### Written instruction:
Gather each line of the items below that contains the string "dimensions", and copy those lines out in order.

### Given records:
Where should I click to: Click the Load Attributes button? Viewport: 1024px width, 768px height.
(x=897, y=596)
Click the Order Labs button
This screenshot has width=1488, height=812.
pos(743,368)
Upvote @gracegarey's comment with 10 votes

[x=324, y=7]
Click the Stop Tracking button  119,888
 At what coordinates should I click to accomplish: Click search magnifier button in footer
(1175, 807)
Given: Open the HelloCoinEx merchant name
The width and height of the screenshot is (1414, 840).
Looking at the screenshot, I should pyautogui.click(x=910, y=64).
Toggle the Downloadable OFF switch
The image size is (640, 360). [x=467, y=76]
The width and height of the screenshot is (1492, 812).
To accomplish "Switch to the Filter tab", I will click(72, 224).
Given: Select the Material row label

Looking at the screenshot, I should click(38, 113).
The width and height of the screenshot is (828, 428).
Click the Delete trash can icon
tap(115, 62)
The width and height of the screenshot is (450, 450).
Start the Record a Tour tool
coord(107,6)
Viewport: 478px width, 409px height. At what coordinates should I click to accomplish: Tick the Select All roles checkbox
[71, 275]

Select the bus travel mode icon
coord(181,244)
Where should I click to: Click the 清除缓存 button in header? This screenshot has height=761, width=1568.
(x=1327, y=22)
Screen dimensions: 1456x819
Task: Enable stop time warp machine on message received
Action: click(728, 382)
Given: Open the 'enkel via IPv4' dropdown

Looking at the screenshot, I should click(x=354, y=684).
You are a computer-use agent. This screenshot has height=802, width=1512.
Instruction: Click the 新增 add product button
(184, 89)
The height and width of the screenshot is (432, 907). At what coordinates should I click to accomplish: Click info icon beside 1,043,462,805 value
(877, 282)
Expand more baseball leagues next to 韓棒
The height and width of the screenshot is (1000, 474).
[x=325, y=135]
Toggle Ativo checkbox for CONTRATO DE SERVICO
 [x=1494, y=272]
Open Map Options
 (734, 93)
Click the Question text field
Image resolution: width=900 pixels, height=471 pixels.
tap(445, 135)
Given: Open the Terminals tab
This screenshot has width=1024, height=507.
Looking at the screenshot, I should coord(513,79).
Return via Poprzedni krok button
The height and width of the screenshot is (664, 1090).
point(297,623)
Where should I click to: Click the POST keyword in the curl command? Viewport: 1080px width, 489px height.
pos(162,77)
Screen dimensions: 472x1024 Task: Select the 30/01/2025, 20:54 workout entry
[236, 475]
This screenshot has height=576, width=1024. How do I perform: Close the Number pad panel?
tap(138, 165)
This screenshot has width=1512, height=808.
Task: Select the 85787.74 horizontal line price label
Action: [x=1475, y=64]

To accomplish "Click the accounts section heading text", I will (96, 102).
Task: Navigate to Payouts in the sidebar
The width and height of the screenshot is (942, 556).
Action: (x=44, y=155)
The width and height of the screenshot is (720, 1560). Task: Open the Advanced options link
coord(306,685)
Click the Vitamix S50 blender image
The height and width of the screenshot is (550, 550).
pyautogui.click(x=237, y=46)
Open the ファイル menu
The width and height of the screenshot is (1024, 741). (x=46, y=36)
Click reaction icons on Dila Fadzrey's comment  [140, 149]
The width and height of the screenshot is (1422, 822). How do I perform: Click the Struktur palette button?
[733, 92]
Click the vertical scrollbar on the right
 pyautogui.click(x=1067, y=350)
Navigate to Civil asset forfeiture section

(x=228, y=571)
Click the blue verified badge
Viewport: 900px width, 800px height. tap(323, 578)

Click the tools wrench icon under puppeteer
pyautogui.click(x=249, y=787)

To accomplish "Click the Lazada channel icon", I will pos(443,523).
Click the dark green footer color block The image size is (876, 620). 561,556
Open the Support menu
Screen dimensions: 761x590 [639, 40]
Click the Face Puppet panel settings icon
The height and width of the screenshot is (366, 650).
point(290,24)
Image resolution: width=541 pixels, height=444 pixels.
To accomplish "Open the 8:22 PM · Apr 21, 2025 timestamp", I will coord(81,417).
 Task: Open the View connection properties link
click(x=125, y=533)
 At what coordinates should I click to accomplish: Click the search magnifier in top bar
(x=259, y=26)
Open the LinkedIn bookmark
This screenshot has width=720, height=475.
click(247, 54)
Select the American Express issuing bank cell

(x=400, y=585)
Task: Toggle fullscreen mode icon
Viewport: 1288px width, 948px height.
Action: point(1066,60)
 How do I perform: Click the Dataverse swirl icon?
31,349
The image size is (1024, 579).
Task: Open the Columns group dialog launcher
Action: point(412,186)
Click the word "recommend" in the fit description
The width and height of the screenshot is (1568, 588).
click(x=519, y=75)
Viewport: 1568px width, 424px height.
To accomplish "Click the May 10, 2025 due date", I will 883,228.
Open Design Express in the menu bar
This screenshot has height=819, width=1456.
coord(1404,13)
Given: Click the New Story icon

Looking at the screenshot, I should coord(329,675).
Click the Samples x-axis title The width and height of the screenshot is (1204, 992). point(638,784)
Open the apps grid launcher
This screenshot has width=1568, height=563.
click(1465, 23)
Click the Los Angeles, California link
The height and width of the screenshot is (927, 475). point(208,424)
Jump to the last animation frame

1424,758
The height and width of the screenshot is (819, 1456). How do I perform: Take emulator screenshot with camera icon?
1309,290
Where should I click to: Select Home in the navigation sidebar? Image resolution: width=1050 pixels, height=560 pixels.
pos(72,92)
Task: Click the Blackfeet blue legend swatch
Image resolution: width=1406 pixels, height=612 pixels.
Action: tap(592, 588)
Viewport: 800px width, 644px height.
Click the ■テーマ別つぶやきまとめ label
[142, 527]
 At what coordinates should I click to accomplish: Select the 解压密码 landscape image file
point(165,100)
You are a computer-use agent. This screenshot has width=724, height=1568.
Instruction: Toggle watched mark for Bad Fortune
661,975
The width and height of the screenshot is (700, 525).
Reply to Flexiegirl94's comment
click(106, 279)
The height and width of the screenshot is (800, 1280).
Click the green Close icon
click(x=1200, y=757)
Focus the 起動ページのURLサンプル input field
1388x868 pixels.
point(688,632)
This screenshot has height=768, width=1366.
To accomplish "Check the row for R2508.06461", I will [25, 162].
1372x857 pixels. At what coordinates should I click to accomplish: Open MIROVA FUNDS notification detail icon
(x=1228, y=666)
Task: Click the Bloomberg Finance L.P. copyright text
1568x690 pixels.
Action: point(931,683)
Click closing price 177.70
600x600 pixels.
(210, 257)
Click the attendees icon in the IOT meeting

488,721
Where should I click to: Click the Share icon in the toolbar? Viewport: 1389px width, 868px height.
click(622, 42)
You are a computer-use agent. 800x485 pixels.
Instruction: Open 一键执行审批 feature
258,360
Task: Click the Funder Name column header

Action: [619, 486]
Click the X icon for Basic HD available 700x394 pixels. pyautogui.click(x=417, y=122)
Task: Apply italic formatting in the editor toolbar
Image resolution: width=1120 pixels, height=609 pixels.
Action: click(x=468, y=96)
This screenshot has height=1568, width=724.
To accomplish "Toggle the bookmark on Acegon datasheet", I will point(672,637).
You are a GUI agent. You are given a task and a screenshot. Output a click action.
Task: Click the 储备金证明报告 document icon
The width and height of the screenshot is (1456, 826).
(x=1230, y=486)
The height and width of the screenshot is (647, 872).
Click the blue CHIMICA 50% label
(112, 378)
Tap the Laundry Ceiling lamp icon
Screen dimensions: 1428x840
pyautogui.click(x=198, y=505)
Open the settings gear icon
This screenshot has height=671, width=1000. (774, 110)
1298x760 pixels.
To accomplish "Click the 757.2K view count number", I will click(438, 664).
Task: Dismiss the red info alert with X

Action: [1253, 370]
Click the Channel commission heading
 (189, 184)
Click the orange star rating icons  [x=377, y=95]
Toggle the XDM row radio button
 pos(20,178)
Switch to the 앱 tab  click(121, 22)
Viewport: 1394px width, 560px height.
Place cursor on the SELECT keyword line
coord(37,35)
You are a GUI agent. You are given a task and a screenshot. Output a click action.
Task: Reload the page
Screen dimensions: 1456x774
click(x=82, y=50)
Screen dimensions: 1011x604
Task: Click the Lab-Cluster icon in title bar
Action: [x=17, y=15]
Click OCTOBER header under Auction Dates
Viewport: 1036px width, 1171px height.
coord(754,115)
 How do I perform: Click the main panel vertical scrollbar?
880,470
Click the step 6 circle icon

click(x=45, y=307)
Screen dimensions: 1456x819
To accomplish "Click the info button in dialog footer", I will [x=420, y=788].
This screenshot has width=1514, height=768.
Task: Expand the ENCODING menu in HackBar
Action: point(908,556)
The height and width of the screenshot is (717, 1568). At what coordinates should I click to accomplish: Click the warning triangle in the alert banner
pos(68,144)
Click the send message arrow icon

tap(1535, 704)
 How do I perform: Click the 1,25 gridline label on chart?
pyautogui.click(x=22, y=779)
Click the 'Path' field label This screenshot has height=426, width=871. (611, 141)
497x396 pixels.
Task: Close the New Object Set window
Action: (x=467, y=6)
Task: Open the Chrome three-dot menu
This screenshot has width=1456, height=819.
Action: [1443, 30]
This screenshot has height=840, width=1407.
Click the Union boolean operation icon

### Task result:
Screen dimensions: 1456x819
Screen dimensions: 472x1024 Task: Select the 30/01/2025, 20:54 workout entry
Screen dimensions: 761x590 [639, 40]
Screen dimensions: 1428x840
Screen dimensions: 1456x774
Screen dimensions: 1011x604
Screen dimensions: 1456x819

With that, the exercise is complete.